## Instruction
Copy the lines from the one containing "The height and width of the screenshot is (450, 600)." through the one containing "click(x=1017, y=123)", inclusive, with "Edit" swapped for "View" and nothing else altered.

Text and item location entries
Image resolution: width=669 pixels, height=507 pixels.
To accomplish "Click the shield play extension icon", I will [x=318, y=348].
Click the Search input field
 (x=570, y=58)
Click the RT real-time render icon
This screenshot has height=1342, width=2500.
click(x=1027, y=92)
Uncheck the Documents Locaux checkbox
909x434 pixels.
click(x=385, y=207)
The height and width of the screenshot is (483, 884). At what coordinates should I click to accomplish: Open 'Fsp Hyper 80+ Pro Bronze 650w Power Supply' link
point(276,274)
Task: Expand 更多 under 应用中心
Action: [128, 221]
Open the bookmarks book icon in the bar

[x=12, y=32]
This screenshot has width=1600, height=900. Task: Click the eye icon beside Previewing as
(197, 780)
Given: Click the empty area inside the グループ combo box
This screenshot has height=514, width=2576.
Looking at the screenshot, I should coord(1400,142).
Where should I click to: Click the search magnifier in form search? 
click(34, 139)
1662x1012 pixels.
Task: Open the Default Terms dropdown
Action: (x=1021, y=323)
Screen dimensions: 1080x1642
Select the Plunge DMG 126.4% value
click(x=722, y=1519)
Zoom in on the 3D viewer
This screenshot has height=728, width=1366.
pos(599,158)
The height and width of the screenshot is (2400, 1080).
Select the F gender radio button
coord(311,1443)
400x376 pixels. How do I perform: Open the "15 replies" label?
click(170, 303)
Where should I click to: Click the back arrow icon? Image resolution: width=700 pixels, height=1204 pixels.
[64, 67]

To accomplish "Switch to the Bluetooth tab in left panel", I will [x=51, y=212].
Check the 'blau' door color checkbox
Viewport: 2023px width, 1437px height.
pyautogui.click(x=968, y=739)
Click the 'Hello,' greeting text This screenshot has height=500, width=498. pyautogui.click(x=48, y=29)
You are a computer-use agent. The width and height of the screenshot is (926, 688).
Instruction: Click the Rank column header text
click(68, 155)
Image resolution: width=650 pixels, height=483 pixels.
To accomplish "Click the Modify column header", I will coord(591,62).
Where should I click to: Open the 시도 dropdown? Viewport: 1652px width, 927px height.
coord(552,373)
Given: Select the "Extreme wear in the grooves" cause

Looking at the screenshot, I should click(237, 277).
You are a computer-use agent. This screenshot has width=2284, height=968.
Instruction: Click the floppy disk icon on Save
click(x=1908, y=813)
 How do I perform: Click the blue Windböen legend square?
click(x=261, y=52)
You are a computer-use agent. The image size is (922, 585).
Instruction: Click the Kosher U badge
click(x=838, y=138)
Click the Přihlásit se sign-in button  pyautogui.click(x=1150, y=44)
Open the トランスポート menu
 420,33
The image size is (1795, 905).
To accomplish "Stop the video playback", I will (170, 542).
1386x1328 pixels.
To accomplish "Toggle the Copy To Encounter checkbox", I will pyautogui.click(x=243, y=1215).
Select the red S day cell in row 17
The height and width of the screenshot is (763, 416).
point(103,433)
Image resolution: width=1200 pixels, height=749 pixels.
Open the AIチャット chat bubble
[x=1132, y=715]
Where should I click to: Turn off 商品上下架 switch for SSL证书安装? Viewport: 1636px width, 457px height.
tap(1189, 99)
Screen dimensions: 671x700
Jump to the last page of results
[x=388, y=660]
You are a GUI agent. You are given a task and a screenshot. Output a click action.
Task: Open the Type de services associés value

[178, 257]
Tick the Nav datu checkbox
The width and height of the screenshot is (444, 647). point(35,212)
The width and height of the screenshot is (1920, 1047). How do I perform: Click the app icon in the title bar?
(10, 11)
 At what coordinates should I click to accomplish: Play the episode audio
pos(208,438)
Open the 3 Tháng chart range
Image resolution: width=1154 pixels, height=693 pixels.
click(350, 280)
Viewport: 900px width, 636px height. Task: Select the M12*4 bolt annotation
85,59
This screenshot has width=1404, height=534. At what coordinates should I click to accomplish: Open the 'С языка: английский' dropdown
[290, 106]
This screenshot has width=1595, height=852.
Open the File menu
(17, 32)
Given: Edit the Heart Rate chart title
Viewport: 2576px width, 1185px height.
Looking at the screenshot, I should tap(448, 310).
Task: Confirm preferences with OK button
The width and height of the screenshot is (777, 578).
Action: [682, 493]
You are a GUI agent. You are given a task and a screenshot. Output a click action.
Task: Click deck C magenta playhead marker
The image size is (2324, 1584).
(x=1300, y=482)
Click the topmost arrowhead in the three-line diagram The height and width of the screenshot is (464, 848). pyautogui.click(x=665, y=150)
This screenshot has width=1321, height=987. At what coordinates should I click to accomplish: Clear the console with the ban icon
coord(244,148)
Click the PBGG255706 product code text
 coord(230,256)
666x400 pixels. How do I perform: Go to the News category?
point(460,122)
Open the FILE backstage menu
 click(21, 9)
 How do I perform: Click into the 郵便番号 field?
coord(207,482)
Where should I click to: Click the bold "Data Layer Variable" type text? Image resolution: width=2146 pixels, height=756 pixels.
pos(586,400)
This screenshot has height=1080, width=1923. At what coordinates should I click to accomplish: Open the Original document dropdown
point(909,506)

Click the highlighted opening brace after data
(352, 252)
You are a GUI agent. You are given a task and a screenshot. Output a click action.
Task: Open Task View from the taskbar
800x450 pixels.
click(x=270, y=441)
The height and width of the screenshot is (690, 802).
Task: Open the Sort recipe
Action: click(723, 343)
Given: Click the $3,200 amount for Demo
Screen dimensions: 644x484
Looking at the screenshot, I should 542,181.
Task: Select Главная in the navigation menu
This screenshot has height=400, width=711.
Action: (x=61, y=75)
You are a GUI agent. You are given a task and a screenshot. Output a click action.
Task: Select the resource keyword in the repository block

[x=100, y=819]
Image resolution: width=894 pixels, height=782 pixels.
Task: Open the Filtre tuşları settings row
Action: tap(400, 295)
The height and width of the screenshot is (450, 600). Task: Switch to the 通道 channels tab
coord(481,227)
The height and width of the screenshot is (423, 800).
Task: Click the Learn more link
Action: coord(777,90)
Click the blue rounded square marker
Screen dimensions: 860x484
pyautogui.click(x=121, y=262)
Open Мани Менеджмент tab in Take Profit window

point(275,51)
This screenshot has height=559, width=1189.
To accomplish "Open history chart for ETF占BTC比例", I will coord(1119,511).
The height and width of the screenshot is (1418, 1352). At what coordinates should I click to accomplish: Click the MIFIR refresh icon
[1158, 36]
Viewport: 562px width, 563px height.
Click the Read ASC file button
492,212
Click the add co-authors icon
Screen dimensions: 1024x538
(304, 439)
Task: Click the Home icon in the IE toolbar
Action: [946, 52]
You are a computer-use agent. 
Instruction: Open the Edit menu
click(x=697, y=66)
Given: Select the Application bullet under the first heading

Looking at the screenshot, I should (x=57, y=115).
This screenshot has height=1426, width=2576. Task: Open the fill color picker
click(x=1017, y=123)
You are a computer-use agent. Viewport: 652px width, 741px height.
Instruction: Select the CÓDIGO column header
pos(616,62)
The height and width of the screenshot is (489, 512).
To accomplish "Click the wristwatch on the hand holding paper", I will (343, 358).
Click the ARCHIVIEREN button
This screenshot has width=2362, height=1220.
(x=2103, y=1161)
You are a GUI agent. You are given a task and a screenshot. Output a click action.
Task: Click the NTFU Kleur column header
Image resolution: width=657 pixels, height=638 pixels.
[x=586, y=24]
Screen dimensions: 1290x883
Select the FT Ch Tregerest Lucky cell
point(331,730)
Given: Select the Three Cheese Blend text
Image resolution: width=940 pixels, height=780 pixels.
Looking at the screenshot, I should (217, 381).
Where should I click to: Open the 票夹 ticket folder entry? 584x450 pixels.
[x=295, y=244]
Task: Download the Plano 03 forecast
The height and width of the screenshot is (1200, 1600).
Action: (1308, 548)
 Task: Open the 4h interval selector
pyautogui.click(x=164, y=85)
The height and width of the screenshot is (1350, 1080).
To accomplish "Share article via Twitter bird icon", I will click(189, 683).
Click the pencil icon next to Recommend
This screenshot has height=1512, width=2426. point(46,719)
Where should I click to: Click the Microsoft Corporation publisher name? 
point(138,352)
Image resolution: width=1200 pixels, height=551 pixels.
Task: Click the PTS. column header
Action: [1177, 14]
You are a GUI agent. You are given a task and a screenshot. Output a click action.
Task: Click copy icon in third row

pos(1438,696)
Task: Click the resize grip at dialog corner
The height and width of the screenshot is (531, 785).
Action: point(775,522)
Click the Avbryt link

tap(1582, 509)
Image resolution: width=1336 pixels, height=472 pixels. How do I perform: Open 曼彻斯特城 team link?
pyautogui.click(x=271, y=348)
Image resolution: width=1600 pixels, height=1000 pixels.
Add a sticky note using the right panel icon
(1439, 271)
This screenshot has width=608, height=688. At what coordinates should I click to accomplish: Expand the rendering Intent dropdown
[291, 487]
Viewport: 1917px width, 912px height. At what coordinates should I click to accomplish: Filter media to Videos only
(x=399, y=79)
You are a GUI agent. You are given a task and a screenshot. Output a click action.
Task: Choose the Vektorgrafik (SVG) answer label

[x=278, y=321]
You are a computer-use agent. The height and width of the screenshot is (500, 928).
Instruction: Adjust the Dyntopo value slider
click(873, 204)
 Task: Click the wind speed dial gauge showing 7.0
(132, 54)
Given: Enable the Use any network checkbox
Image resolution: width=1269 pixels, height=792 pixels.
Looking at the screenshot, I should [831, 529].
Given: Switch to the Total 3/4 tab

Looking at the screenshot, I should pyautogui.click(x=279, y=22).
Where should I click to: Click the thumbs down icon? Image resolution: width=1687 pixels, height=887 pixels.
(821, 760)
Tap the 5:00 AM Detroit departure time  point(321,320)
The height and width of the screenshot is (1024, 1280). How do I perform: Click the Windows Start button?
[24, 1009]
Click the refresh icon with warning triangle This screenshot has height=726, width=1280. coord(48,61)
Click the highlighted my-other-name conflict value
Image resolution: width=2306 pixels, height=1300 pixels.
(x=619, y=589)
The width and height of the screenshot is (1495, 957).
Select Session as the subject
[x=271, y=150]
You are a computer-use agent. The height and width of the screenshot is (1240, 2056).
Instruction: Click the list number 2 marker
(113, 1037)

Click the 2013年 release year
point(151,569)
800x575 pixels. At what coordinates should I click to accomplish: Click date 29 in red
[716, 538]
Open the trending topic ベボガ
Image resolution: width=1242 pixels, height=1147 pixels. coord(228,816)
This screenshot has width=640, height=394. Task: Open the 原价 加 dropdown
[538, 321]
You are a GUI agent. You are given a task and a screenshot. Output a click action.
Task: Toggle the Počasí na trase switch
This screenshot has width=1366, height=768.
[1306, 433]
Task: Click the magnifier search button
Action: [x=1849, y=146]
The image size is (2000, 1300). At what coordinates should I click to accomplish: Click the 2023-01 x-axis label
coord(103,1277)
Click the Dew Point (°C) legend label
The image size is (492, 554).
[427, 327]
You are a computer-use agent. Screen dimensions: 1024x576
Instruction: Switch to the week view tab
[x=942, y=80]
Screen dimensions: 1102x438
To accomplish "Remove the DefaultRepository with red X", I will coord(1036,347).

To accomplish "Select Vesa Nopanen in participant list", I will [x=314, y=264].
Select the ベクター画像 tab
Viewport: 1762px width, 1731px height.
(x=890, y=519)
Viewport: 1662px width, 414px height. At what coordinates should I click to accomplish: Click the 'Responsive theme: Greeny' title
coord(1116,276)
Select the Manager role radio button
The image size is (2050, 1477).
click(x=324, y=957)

## Exercise output
The height and width of the screenshot is (450, 600). Task: Switch to the 通道 channels tab
coord(481,227)
The height and width of the screenshot is (423, 800).
Task: Click the Learn more link
Action: coord(777,90)
Click the blue rounded square marker
Screen dimensions: 860x484
pyautogui.click(x=121, y=262)
Open Мани Менеджмент tab in Take Profit window

point(275,51)
This screenshot has height=559, width=1189.
To accomplish "Open history chart for ETF占BTC比例", I will coord(1119,511).
The height and width of the screenshot is (1418, 1352). At what coordinates should I click to accomplish: Click the MIFIR refresh icon
[1158, 36]
Viewport: 562px width, 563px height.
Click the Read ASC file button
492,212
Click the add co-authors icon
Screen dimensions: 1024x538
(304, 439)
Task: Click the Home icon in the IE toolbar
Action: [946, 52]
You are a computer-use agent. 
Instruction: Open the View menu
click(x=697, y=66)
Given: Select the Application bullet under the first heading

Looking at the screenshot, I should (x=57, y=115).
This screenshot has height=1426, width=2576. Task: Open the fill color picker
click(x=1017, y=123)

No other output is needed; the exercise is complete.